Find the lines of data that contain the string "computer", then list them.

Stored records:
------------------------
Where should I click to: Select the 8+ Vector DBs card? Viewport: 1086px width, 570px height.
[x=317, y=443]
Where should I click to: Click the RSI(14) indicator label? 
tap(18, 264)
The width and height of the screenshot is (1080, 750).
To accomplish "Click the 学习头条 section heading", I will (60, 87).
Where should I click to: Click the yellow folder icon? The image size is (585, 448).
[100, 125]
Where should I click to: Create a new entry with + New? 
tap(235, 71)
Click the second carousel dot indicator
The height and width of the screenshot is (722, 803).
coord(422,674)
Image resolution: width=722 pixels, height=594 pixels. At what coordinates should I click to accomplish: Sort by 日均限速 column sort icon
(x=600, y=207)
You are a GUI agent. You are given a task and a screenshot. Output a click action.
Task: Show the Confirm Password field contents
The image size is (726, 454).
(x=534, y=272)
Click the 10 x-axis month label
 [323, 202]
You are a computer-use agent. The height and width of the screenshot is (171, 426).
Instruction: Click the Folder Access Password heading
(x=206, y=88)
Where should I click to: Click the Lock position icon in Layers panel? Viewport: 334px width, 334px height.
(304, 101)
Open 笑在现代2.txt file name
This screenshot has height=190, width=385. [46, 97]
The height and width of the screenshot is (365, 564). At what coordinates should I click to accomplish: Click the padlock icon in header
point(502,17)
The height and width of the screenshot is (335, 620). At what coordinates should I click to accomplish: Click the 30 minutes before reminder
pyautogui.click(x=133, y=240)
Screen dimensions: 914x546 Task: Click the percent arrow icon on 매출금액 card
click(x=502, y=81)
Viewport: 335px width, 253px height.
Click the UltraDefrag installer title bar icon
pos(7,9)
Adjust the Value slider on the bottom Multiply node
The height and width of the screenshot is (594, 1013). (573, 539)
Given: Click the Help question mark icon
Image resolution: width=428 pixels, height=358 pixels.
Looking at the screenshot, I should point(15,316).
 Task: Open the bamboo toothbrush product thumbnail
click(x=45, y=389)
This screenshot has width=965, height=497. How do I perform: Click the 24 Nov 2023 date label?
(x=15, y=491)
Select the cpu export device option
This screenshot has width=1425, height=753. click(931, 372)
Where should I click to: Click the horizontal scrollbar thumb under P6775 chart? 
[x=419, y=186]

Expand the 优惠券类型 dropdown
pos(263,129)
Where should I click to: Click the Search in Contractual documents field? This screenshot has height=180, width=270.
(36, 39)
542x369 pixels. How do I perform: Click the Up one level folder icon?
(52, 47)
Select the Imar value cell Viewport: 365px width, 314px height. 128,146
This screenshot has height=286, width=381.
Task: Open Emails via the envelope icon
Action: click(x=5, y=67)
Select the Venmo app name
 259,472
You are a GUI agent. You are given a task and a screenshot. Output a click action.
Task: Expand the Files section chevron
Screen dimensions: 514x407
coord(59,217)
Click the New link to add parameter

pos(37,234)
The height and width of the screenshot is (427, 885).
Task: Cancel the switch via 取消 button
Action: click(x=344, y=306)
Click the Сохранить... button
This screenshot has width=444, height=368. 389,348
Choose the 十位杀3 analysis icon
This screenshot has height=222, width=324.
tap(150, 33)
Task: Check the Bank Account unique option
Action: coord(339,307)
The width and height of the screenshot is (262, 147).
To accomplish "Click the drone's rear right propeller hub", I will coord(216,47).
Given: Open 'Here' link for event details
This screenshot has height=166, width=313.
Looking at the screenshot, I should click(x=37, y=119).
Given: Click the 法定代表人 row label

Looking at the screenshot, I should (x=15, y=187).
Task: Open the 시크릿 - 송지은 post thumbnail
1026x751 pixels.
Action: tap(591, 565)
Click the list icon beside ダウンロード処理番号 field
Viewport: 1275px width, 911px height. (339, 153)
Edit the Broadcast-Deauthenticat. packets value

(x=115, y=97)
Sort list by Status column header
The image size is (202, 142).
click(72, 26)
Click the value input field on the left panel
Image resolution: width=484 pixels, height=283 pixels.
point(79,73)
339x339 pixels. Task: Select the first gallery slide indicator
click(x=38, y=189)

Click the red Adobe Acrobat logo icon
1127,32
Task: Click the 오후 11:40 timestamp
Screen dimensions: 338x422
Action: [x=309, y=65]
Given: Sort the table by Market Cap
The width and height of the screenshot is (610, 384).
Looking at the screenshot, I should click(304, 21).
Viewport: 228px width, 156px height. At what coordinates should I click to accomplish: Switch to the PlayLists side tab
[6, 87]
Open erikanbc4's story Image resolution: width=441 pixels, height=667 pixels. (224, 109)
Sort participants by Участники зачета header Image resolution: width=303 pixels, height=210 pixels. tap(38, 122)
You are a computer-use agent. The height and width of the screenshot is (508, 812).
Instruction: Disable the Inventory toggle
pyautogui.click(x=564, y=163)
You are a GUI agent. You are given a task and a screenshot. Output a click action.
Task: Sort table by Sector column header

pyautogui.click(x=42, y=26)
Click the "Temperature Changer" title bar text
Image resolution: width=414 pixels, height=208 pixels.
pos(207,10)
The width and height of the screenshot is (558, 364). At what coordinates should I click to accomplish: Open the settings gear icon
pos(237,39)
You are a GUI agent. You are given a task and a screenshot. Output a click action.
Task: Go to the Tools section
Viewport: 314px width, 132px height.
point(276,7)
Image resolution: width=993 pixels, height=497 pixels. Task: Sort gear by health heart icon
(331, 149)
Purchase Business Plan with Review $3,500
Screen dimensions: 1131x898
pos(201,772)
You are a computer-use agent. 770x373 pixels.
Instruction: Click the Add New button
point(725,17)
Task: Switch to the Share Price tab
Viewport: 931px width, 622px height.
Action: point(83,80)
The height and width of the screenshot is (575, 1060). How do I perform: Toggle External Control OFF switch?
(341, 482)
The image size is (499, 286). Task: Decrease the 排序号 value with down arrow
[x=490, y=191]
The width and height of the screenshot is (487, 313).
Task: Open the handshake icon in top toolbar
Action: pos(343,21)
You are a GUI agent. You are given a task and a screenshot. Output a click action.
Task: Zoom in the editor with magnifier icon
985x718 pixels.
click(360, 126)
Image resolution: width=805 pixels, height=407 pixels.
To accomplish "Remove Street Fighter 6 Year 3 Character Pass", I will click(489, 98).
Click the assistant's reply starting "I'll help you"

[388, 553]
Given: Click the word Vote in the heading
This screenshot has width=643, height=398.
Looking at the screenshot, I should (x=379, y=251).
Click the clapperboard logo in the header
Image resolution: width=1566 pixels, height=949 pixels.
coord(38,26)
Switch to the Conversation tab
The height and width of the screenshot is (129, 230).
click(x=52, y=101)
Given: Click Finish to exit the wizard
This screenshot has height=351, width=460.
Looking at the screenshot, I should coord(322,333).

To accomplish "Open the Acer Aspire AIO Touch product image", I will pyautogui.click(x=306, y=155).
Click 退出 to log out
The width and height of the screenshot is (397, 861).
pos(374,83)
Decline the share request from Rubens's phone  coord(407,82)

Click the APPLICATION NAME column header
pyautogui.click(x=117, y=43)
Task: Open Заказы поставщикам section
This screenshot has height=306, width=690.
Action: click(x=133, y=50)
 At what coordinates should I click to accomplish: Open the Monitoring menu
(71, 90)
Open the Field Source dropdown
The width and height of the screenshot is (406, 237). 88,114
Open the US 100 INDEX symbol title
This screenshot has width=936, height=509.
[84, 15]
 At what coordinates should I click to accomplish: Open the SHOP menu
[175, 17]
------------------------
■ RESPONSE AREA:
You are a computer-use agent. The height and width of the screenshot is (171, 426).
You are a computer-use agent. The height and width of the screenshot is (508, 812).
You are a computer-use agent. 770x373 pixels.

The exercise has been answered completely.